# PROBLEM REQUIREMENTS
Keep only the lines of the data below that contain "computer", and copy them.

*** SOURCE MATERIAL Section Begins ***

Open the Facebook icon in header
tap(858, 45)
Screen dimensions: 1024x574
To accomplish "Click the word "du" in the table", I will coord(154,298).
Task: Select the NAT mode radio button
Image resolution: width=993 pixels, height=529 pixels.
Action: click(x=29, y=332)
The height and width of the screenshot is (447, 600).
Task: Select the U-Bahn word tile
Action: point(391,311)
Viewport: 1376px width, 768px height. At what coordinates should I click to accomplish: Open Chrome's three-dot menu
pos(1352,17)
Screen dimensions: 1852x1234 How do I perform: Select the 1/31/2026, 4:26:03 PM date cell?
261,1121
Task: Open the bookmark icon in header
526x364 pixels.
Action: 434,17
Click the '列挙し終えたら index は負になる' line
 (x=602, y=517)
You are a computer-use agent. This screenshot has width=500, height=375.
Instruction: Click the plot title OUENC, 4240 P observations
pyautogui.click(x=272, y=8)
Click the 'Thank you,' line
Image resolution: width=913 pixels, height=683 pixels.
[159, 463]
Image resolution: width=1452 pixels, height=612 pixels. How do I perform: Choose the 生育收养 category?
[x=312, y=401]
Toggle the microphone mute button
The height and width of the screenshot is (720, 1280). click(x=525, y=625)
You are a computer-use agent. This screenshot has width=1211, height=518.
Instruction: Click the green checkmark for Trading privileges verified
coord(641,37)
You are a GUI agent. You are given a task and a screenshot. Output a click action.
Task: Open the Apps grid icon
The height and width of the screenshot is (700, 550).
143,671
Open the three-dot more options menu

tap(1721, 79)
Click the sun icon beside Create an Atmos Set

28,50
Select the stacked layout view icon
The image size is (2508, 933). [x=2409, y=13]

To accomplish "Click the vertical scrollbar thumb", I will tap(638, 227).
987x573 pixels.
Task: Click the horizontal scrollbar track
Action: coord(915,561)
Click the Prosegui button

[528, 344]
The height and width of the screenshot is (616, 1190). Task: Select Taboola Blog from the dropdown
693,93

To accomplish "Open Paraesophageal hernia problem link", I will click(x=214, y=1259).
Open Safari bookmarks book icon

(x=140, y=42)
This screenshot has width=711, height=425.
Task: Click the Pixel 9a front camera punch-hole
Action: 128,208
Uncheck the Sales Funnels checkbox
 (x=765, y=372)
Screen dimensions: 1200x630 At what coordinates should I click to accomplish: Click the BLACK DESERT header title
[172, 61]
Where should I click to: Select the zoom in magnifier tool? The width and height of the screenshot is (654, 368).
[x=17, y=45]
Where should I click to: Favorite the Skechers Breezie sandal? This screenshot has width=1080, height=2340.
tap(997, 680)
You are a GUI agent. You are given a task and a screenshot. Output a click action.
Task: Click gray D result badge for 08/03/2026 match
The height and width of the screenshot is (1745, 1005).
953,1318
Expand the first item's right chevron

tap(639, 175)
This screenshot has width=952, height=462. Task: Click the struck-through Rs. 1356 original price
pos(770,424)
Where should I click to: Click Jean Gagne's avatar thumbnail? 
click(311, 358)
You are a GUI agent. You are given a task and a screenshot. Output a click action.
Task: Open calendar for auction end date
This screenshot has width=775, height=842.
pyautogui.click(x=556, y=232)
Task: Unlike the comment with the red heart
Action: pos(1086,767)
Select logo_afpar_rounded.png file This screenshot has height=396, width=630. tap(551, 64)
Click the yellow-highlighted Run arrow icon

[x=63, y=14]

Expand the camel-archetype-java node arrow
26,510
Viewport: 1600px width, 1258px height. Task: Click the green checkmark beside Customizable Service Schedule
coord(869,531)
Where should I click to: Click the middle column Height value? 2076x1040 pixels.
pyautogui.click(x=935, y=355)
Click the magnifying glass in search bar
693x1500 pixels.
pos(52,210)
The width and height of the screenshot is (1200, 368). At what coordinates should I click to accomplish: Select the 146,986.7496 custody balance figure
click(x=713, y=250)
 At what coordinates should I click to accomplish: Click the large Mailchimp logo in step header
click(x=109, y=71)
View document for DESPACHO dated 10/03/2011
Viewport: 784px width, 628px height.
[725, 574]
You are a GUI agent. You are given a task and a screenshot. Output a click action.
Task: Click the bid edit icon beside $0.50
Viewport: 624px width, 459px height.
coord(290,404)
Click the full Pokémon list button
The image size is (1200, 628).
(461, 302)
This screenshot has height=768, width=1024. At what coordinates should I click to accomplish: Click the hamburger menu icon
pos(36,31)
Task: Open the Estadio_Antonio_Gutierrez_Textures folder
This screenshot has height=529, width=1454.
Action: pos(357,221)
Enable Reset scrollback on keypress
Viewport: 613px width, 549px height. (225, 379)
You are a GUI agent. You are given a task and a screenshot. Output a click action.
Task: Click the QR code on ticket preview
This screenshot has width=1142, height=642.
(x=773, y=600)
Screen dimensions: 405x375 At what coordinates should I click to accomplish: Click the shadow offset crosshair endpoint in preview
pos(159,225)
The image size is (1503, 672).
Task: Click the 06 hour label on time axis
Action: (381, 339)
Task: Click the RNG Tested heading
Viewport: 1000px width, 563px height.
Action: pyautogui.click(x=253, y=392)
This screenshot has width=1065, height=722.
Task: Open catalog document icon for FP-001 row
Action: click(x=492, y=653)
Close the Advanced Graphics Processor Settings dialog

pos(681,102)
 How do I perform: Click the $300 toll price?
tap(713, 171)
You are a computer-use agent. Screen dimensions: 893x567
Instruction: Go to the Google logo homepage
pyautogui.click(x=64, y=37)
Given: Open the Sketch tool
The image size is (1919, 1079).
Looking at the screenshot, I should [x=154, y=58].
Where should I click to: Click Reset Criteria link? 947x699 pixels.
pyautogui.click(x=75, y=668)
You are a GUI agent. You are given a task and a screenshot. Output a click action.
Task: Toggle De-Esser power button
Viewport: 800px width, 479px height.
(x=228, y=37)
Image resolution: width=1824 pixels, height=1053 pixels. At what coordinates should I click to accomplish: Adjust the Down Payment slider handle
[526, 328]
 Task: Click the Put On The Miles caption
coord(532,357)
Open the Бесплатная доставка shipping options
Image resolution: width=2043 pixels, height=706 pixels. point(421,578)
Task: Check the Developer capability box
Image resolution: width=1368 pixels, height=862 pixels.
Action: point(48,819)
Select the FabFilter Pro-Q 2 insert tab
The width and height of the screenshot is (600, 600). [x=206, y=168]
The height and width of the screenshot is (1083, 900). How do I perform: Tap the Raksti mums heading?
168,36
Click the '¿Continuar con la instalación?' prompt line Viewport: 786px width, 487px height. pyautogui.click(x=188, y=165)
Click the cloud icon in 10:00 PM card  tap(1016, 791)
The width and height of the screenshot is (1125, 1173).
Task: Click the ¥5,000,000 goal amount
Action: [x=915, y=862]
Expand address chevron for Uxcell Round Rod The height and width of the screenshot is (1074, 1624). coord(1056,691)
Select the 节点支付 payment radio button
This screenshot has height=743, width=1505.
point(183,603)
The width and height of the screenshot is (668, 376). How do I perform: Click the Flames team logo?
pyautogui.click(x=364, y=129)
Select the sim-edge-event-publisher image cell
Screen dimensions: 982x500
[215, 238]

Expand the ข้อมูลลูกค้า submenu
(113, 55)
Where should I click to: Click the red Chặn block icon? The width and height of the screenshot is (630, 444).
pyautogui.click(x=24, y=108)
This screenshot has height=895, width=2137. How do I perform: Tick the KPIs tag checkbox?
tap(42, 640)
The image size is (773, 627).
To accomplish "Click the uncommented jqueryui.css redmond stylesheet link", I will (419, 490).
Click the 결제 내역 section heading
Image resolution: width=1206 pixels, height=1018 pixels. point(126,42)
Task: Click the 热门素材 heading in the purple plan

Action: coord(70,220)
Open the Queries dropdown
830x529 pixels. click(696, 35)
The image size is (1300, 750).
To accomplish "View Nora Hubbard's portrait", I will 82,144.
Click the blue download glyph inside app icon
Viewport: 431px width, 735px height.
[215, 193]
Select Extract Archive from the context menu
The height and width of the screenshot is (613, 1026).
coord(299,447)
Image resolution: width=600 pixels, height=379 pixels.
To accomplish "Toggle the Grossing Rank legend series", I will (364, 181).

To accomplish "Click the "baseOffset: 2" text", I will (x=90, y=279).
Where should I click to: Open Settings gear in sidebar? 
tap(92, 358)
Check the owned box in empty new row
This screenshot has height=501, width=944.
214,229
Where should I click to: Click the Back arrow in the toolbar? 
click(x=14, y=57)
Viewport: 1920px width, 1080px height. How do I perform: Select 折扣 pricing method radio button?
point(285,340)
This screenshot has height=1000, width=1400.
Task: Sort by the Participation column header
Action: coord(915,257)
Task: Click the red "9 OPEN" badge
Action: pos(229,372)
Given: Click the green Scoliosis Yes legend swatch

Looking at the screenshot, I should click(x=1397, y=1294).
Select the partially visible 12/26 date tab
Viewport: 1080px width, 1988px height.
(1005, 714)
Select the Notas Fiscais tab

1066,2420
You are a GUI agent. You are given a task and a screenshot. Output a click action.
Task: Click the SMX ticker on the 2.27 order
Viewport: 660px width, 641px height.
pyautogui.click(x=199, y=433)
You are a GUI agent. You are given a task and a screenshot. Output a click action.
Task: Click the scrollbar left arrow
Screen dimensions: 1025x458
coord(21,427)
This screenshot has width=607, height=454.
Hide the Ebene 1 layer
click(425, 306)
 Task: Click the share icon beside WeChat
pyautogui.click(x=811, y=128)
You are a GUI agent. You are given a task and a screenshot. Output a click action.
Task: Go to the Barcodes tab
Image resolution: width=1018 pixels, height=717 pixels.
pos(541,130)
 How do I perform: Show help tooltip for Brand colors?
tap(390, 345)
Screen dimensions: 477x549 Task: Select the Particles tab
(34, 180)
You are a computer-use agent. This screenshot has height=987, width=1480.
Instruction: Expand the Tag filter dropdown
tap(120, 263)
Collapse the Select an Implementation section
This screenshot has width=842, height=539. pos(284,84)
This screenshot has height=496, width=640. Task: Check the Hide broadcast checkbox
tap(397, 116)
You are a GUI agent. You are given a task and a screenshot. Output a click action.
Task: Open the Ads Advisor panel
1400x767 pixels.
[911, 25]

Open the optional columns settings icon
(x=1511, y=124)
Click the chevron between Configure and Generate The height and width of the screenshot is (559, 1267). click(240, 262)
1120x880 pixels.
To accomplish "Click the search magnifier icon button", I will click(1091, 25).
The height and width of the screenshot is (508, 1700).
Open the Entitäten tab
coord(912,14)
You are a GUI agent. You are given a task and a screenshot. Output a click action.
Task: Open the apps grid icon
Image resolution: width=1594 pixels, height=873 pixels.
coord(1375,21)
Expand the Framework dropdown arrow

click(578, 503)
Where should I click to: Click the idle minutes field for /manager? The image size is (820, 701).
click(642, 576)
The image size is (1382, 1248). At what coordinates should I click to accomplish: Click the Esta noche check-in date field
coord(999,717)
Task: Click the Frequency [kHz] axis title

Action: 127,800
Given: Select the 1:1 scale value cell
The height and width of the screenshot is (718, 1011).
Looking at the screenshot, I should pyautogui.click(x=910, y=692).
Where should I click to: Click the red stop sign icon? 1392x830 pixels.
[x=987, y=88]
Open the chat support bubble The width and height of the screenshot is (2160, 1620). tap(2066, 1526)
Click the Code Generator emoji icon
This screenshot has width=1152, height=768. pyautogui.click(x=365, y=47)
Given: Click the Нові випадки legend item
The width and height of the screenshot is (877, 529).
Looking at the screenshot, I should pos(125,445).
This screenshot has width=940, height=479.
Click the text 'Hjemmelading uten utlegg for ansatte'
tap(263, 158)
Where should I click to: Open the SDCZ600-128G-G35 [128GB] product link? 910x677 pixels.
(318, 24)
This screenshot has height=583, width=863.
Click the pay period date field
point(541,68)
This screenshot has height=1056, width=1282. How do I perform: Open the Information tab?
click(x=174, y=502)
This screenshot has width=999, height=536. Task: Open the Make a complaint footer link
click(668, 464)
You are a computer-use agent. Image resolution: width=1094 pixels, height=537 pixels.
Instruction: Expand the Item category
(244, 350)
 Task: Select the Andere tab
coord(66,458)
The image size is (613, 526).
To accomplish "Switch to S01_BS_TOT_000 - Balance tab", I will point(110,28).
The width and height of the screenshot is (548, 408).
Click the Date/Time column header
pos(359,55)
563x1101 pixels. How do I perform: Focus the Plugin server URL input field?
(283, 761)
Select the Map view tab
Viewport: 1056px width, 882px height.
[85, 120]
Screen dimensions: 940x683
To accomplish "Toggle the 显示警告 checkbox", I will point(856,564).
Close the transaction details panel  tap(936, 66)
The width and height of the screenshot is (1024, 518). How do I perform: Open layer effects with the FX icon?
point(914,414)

*** SOURCE MATERIAL Section Ends ***

# WRITTEN SOLUTION
You are a computer-use agent. This screenshot has width=500, height=375.
You are a computer-use agent. This screenshot has width=1211, height=518.
You are a computer-use agent. Screen dimensions: 893x567
You are a computer-use agent. This screenshot has height=987, width=1480.
You are a computer-use agent. Image resolution: width=1094 pixels, height=537 pixels.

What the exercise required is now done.